What does yield to call mean?

Yield to call (YTC) is the return you would earn if the bond issuer pays you back early on the first call date instead of waiting until maturity. To see this result, set the Callable Bond option to "Yes" and enter the call price and first call date.

What is yield to worst?

Yield to worst (YTW) is the lowest yield you could earn on a bond. It compares the yield to maturity and the yield to call and picks the smaller number. This tells you the worst-case return so you can plan for it.

What is Macaulay duration?

Macaulay duration tells you the weighted average time it takes to get all your cash flows back from a bond, measured in years. A higher number means you wait longer to get your money. It helps you understand how sensitive the bond is to interest rate changes.

What is modified duration?

Modified duration measures how much a bond's price will change when interest rates move by 1%. For example, a modified duration of 7 means the bond's price would drop about 7% if interest rates rise by 1%. It is a key tool for managing interest rate risk.

What is accrued interest and why does it matter?

Accrued interest is the coupon interest that has built up since the last payment date. If you buy a bond between payment dates, you pay the seller for this interest. The calculator estimates it based on the settlement date and day count convention you choose.

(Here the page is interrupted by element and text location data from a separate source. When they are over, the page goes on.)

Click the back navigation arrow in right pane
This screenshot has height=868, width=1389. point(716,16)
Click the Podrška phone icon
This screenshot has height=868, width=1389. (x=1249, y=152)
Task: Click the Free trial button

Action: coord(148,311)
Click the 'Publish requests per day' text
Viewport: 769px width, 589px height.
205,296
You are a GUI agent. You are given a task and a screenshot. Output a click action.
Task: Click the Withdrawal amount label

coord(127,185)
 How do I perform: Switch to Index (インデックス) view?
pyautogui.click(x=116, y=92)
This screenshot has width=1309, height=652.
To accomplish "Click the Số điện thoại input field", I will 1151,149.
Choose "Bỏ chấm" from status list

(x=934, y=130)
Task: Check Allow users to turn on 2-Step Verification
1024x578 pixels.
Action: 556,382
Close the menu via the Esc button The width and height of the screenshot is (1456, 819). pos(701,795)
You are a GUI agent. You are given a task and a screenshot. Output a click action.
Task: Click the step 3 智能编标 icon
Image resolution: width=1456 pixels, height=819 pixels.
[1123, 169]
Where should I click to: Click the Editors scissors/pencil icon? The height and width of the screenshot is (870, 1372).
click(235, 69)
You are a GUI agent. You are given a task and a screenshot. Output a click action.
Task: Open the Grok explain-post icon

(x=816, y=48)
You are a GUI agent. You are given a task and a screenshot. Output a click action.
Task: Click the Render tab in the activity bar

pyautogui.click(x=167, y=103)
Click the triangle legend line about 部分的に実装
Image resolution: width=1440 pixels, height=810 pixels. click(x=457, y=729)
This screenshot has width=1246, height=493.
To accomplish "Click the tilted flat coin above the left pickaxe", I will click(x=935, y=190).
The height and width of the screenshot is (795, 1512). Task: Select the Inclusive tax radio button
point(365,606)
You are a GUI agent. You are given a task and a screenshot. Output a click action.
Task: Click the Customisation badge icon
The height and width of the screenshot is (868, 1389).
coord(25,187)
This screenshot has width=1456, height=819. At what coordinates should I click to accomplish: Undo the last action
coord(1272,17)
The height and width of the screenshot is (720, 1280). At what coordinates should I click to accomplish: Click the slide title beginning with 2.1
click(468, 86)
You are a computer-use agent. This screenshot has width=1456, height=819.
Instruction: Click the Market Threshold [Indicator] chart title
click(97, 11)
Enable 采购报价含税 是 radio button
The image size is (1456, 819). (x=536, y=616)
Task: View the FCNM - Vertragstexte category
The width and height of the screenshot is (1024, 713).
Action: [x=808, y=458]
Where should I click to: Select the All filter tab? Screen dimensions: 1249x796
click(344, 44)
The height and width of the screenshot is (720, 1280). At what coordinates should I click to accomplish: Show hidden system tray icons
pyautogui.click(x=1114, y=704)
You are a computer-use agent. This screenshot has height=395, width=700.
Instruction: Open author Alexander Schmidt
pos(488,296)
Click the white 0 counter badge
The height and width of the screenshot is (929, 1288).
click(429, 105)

What is a day count convention?

A day count convention is the rule used to count the number of days between dates for interest calculations. Common options are 30/360 (used for many corporate bonds) and Actual/Actual (used for U.S. Treasury bonds). Different conventions can slightly change your accrued interest and yield numbers.

Should I use exact dates or years to maturity?

Use exact dates if you know the settlement date and maturity date of your bond. This gives you the most accurate results. Use years to maturity if you just want a quick estimate and do not have the exact dates handy.

What does Solve for Price mode do?

Solve for Price mode tells you what a bond should cost based on a yield you choose. Enter your desired yield to maturity and the calculator will show you the clean price, dirty price, and other details. This is helpful when you want to know if a bond is fairly priced.

Why does a bond trade above or below its face value?

A bond trades above face value (at a premium) when its coupon rate is higher than current market interest rates. It trades below face value (at a discount) when its coupon rate is lower than market rates. The market adjusts the price so the yield matches what investors expect.

What is the cash flow schedule table?

The cash flow schedule shows every payment you will receive from the bond, period by period. It lists the coupon payment, any principal payment, the total cash flow, its present value, and the running total of present values. This helps you see exactly when and how much money comes in.

How does payment frequency affect bond yield?

More frequent payments (like monthly or quarterly) mean you get your money sooner, which slightly increases your effective return compared to annual payments. The calculator adjusts the yield math based on the frequency you select so the result is accurate.

What is a good bond yield?

A "good" yield depends on current market conditions, the bond's risk level, and your goals. Higher yields usually come with higher risk. Compare the yield to similar bonds and consider inflation. If the yield is much higher than average, check the issuer's credit quality before investing.